§ TASK BRIEF
Rewrite the listing lines from the line with "467x383 pixels." to the line with "pos(64,186)", replacing "packs" with "bundles" and leaving everything else unchanged.

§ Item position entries
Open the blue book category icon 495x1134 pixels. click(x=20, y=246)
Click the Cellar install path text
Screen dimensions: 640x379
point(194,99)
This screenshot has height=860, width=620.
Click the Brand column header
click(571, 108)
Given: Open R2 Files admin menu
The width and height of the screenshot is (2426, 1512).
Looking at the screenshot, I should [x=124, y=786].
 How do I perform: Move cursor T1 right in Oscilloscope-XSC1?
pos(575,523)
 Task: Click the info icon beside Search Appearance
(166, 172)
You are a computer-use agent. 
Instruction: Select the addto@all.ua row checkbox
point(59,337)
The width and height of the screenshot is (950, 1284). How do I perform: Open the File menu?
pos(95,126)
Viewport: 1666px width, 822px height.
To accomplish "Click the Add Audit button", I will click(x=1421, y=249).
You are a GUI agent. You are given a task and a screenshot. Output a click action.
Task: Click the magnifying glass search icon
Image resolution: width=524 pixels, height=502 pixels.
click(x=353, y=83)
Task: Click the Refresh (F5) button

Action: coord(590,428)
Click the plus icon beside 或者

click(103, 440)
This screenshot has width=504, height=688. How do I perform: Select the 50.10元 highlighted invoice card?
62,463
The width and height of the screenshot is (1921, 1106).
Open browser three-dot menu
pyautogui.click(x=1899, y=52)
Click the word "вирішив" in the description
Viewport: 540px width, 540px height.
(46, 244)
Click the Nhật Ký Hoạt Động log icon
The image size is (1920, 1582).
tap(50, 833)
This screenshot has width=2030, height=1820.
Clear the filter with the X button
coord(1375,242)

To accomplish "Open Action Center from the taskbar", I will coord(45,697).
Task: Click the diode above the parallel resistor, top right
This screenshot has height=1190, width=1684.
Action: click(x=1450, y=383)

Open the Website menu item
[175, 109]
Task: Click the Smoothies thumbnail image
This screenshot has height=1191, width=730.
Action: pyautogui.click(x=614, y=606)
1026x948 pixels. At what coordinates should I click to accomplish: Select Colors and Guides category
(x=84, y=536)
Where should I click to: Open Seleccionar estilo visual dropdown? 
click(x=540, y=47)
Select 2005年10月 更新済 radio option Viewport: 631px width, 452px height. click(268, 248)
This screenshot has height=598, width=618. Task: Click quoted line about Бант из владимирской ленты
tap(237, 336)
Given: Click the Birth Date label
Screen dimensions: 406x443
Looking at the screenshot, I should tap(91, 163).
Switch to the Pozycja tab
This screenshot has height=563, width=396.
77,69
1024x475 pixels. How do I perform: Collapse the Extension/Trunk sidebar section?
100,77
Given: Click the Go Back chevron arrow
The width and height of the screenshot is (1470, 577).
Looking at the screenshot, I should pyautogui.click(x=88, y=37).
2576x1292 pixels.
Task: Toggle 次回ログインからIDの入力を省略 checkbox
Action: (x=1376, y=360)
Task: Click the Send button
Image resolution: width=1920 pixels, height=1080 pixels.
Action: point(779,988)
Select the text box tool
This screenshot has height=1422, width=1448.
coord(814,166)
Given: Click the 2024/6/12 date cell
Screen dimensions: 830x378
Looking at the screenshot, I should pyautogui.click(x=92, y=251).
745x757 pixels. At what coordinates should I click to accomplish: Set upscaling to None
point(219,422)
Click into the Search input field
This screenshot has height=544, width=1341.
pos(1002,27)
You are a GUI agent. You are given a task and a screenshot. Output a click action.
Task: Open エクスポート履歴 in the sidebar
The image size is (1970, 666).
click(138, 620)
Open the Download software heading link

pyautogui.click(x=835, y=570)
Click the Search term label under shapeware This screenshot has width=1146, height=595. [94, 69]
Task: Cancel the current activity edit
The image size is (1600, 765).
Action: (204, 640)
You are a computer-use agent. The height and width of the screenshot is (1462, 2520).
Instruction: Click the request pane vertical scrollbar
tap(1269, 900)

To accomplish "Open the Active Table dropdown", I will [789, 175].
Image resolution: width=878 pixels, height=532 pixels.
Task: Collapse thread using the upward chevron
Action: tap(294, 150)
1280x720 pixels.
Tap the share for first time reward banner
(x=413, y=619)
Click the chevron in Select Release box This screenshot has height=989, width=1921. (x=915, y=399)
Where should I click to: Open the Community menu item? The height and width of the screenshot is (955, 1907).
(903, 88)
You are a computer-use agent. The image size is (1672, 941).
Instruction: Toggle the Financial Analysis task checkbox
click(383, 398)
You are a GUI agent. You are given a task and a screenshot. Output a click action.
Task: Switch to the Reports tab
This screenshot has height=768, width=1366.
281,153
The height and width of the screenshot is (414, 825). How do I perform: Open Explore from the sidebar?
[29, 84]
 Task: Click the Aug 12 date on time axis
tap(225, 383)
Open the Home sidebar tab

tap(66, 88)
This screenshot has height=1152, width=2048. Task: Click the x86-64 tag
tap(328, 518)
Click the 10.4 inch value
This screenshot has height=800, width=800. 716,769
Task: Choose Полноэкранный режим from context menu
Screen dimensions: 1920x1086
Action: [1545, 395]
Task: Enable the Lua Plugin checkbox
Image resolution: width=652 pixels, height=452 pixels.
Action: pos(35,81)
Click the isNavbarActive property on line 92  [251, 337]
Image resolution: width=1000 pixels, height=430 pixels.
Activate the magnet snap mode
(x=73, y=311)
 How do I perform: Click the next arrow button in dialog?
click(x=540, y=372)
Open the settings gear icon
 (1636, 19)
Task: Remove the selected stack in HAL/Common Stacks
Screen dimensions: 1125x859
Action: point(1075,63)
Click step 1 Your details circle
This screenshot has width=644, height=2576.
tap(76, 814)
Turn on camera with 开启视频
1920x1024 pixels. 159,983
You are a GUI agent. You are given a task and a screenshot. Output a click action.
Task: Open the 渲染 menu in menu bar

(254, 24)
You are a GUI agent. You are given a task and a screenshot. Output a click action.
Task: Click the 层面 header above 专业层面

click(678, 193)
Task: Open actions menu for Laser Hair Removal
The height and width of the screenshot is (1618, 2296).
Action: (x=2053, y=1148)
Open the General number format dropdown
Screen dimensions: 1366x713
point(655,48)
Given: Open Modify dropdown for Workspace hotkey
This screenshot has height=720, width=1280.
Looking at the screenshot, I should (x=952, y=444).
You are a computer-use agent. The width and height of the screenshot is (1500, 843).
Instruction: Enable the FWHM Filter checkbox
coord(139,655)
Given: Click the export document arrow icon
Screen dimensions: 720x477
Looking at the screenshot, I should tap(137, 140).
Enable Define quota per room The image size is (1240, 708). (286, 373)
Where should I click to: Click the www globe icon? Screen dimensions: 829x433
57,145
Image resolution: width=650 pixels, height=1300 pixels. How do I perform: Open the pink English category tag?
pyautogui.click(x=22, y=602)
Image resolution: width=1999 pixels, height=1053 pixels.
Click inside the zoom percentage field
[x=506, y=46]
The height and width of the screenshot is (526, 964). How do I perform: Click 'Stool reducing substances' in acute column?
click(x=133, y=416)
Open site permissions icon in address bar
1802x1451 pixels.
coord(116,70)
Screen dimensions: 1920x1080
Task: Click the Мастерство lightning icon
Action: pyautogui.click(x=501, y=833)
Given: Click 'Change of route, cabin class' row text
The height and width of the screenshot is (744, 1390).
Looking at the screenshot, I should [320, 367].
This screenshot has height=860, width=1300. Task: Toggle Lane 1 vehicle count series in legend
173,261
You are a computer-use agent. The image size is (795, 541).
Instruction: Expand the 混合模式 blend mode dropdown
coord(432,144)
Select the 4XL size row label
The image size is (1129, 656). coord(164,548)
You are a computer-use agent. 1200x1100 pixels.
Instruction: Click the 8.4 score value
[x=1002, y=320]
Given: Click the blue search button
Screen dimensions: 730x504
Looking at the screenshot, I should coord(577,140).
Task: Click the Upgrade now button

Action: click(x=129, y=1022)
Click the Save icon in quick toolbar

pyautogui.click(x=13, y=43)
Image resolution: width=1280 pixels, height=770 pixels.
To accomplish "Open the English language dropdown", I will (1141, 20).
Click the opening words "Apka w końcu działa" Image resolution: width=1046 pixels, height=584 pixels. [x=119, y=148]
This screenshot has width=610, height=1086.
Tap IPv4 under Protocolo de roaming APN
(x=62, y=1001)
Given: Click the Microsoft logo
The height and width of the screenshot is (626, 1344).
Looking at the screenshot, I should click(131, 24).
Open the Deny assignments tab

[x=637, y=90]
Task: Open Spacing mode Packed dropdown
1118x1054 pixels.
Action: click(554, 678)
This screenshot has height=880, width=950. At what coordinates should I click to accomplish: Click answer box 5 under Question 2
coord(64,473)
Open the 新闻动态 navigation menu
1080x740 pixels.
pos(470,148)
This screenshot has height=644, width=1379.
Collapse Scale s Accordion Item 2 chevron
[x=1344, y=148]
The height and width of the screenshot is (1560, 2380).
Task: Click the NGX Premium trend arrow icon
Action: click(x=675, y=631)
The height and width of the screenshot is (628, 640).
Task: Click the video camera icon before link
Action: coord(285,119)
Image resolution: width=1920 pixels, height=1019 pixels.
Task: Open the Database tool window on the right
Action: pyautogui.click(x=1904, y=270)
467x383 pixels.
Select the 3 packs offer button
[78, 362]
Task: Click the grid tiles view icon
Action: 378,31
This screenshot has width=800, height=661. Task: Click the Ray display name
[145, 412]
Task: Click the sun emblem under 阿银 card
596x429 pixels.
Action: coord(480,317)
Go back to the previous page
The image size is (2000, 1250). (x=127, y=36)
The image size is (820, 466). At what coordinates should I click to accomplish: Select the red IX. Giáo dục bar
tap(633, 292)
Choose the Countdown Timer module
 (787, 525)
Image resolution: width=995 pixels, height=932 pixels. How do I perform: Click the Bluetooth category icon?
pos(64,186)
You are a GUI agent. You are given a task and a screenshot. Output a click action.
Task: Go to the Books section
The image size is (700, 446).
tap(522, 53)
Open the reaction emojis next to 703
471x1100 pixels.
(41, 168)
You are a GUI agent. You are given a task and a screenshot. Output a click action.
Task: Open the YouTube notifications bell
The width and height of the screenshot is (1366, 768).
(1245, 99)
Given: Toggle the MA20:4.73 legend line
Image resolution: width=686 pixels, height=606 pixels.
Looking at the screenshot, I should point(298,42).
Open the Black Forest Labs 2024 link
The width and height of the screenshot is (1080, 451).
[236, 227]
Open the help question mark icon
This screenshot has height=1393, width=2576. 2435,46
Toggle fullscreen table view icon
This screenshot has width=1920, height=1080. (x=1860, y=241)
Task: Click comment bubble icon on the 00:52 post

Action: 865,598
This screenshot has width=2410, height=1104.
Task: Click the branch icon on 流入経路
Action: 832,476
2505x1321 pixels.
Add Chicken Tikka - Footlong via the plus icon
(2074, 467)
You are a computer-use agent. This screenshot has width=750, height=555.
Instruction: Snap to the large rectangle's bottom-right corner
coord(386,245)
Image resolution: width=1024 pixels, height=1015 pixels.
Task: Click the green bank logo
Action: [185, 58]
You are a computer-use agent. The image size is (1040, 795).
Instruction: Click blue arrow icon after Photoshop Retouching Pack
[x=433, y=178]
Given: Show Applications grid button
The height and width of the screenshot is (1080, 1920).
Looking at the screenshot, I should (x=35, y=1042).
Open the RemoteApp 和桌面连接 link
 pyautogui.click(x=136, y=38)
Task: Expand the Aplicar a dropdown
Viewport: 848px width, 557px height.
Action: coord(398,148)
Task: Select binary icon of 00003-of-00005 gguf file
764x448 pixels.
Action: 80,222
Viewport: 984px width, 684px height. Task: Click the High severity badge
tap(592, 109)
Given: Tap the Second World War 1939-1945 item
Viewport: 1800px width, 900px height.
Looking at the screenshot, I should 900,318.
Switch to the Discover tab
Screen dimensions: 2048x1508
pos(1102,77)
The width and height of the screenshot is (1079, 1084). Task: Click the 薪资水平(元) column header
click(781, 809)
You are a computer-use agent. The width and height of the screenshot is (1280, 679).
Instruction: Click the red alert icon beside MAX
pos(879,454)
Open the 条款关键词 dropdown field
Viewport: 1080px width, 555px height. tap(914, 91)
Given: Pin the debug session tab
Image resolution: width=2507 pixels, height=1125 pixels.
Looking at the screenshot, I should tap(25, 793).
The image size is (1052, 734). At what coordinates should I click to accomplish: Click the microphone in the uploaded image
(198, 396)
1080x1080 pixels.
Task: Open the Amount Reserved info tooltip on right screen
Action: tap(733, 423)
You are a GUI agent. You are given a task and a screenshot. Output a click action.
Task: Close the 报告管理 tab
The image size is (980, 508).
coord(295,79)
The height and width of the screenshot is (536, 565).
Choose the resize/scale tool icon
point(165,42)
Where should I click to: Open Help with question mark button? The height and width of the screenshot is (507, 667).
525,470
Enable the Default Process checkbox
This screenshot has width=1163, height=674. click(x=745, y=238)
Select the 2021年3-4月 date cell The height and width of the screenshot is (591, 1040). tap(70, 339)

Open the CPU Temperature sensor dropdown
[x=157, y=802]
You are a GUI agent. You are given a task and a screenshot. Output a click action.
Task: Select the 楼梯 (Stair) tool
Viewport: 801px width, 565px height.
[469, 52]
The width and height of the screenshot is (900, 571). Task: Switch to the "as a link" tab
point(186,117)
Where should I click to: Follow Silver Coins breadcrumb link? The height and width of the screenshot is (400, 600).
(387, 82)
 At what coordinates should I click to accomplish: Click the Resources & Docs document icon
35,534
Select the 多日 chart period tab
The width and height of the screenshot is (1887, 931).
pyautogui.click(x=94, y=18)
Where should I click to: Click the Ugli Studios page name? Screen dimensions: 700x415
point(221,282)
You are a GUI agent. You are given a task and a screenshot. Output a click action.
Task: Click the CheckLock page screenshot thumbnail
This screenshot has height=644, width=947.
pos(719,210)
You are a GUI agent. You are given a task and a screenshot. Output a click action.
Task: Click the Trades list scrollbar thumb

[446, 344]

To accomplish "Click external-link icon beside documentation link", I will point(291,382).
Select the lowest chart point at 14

§ RESULT OF THE TASK
467x383 pixels.
Select the 3 bundles offer button
[78, 362]
Task: Click the grid tiles view icon
Action: 378,31
This screenshot has width=800, height=661. Task: Click the Ray display name
[145, 412]
Task: Click the sun emblem under 阿银 card
596x429 pixels.
Action: coord(480,317)
Go back to the previous page
The image size is (2000, 1250). (x=127, y=36)
The image size is (820, 466). At what coordinates should I click to accomplish: Select the red IX. Giáo dục bar
tap(633, 292)
Choose the Countdown Timer module
 (787, 525)
Image resolution: width=995 pixels, height=932 pixels. How do I perform: Click the Bluetooth category icon?
pos(64,186)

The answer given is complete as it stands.